▶ _YOUR TASK_:
Reproduce, word for word, the items from the line containing "Accueil (263, 25)" through the line containing "Portrait (83, 280)", inclusive.

▶ _TASK DATA_:
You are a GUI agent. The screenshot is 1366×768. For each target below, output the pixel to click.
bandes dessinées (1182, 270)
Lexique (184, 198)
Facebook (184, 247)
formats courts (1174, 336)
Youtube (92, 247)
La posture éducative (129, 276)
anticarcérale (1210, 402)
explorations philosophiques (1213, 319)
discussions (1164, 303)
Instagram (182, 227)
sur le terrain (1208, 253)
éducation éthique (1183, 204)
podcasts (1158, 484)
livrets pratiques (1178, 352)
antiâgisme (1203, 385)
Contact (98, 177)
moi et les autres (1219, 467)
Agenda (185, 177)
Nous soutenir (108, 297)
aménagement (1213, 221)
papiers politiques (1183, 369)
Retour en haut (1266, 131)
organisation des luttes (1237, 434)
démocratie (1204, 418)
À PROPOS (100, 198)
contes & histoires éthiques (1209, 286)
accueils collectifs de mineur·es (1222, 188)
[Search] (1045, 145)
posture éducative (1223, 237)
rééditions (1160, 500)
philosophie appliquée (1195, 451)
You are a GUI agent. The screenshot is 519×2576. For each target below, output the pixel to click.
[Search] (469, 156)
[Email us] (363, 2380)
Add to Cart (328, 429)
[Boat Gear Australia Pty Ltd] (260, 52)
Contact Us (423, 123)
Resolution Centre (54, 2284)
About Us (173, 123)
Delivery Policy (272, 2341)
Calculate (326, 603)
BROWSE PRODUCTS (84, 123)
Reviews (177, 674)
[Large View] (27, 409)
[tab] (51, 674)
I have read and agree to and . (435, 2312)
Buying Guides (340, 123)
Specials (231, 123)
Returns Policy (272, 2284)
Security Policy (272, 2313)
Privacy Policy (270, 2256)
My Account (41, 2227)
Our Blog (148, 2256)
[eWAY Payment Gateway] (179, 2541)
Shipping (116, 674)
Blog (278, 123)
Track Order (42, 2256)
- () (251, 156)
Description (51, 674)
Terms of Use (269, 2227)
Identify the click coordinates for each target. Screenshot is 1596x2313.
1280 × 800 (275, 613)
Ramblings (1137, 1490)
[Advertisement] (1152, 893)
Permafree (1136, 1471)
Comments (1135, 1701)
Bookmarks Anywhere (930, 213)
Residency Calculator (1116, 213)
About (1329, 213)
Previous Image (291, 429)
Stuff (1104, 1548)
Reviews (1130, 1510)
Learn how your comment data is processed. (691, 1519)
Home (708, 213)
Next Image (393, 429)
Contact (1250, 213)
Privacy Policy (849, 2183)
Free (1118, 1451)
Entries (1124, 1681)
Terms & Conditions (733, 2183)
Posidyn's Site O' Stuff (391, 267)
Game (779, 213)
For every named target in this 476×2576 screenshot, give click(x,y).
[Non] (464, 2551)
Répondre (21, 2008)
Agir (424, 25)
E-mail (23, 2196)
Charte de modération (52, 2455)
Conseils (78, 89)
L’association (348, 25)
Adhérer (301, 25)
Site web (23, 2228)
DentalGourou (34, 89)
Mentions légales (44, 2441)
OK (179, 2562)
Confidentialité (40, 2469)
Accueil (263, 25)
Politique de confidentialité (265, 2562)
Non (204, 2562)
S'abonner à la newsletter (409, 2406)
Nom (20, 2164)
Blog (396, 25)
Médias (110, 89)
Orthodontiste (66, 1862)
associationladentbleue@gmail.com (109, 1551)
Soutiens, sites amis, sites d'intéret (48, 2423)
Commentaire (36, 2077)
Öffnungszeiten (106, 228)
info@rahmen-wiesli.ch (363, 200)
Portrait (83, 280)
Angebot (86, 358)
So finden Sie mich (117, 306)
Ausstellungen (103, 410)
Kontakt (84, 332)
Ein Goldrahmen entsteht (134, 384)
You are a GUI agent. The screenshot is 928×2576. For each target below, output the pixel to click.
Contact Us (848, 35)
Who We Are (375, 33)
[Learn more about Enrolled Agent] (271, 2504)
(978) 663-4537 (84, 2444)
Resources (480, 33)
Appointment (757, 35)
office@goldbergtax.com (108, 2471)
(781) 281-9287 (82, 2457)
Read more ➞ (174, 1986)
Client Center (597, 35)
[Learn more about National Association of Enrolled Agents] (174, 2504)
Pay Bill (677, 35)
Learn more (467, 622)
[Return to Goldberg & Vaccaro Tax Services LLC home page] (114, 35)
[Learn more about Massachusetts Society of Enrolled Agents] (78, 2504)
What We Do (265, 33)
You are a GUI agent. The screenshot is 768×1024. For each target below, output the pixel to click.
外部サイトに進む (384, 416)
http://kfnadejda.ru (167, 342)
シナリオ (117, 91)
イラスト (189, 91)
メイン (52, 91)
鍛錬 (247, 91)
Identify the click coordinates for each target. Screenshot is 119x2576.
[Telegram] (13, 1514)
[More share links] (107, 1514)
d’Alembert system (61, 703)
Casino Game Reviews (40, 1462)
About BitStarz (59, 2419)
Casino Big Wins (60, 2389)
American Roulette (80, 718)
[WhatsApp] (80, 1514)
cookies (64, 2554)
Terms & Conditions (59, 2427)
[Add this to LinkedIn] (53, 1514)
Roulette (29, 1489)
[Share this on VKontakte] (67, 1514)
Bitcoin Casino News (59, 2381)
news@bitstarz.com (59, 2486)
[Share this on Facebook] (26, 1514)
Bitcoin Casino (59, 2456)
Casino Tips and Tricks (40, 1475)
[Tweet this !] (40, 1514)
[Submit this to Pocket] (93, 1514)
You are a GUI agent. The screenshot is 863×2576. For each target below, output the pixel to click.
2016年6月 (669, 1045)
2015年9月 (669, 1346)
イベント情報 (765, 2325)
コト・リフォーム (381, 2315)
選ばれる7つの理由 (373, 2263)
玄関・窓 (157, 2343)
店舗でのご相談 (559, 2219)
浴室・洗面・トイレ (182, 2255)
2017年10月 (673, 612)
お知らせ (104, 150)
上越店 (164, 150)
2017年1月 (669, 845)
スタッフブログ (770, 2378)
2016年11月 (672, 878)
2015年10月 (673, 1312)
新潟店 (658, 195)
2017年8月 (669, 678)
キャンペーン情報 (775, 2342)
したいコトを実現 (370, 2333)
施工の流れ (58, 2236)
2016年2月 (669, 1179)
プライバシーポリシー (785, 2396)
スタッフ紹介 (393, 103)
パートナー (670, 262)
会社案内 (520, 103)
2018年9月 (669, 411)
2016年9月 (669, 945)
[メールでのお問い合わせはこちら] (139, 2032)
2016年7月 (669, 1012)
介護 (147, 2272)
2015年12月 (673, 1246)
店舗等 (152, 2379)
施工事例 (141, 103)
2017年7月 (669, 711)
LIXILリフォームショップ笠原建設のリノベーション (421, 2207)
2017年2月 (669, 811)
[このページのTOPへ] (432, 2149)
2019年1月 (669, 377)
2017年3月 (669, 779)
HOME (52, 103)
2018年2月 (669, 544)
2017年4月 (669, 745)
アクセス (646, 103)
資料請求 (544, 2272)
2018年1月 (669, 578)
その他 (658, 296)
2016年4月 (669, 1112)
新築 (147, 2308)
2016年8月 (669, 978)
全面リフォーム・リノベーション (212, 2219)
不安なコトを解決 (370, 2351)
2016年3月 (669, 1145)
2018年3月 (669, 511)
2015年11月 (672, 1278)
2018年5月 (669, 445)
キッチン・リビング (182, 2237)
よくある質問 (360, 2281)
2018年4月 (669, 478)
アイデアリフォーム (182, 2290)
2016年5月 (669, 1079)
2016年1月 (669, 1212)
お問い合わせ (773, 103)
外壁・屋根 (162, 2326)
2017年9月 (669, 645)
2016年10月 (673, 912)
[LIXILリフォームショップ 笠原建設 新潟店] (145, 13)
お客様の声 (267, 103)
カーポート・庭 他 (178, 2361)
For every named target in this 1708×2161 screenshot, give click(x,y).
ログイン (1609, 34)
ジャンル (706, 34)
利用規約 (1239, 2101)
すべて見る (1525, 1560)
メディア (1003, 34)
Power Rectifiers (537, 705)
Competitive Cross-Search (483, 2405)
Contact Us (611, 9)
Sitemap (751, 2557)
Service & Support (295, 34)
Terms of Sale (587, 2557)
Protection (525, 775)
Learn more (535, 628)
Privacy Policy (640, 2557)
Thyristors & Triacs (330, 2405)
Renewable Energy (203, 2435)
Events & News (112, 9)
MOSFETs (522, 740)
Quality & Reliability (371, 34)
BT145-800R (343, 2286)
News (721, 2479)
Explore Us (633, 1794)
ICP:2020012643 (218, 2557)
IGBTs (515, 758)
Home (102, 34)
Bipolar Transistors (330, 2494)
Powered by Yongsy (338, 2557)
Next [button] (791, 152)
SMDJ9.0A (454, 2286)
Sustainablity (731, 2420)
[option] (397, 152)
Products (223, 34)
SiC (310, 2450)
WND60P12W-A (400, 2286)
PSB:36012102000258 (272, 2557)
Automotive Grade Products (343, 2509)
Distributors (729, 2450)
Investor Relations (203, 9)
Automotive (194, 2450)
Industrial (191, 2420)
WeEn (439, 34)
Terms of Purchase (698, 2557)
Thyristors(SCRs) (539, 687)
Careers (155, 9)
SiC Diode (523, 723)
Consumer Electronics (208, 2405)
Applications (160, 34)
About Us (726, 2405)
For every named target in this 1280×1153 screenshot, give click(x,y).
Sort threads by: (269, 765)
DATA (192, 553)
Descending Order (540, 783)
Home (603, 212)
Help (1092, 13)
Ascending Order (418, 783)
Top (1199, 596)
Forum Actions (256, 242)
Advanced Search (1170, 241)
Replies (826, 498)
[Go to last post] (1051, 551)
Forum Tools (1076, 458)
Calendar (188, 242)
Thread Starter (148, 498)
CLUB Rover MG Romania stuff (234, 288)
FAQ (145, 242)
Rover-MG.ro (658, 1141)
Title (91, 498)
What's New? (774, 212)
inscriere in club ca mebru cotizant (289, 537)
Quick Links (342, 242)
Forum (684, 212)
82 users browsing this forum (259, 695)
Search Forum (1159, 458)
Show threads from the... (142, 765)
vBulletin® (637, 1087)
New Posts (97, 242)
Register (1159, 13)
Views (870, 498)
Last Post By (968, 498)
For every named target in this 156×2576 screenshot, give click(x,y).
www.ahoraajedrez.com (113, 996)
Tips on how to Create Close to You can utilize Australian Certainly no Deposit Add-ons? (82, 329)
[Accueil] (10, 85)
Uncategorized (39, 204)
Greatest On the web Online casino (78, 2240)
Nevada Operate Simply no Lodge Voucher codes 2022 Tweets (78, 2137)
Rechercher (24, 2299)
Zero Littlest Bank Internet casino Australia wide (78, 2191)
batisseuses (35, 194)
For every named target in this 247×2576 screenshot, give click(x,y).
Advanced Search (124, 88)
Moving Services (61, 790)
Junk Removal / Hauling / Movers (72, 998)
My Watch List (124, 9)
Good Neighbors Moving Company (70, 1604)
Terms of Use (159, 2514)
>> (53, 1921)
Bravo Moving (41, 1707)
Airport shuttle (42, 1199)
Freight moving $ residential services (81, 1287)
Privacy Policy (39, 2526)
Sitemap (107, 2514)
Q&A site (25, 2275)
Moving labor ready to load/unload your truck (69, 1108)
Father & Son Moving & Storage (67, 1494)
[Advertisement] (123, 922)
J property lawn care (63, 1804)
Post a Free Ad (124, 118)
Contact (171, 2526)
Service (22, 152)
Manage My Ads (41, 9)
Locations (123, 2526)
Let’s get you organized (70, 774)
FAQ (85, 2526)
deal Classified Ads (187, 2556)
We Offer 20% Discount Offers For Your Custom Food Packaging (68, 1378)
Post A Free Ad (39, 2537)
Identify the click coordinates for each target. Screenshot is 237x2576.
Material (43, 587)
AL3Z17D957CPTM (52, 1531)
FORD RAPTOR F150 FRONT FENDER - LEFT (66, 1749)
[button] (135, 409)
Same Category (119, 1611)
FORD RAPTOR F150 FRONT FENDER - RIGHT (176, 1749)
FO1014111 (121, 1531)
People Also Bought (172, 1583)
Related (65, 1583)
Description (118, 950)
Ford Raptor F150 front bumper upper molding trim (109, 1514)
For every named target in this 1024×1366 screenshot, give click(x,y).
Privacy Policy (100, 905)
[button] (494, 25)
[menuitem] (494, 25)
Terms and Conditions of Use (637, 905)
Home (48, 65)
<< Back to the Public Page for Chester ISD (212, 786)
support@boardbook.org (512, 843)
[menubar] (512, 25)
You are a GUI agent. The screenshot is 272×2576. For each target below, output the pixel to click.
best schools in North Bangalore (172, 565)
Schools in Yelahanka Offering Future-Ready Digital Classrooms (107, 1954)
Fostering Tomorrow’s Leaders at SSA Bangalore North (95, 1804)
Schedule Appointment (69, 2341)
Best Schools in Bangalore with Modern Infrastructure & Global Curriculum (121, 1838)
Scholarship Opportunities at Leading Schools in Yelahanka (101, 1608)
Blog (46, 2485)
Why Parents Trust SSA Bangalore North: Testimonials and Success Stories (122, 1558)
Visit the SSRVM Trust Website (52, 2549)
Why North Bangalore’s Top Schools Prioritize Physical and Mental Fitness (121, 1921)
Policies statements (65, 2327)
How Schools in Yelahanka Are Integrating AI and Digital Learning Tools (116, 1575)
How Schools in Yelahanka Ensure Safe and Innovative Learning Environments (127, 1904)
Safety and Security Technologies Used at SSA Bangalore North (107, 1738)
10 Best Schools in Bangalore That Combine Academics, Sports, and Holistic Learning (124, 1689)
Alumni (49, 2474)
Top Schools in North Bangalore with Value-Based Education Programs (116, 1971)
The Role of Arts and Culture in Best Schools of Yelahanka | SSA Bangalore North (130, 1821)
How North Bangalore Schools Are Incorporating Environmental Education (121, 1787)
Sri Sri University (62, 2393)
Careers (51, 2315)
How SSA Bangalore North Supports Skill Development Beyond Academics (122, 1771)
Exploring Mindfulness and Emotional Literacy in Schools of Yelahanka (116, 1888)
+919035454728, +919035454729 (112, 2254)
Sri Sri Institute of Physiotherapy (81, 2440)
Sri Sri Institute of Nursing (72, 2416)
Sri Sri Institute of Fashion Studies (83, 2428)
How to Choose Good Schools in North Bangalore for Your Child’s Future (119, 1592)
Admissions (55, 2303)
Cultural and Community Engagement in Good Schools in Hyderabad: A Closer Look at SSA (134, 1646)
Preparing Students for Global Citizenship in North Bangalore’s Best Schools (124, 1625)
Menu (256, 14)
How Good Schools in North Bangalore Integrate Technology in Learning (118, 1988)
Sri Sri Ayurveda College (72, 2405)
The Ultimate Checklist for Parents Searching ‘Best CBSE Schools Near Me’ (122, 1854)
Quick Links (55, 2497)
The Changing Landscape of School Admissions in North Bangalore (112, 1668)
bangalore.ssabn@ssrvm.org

▶ _EXERCISE SOLUTION_:
Accueil (263, 25)
Politique de confidentialité (265, 2562)
Non (204, 2562)
S'abonner à la newsletter (409, 2406)
Nom (20, 2164)
Blog (396, 25)
Médias (110, 89)
Orthodontiste (66, 1862)
associationladentbleue@gmail.com (109, 1551)
Soutiens, sites amis, sites d'intéret (48, 2423)
Commentaire (36, 2077)
Öffnungszeiten (106, 228)
info@rahmen-wiesli.ch (363, 200)
Portrait (83, 280)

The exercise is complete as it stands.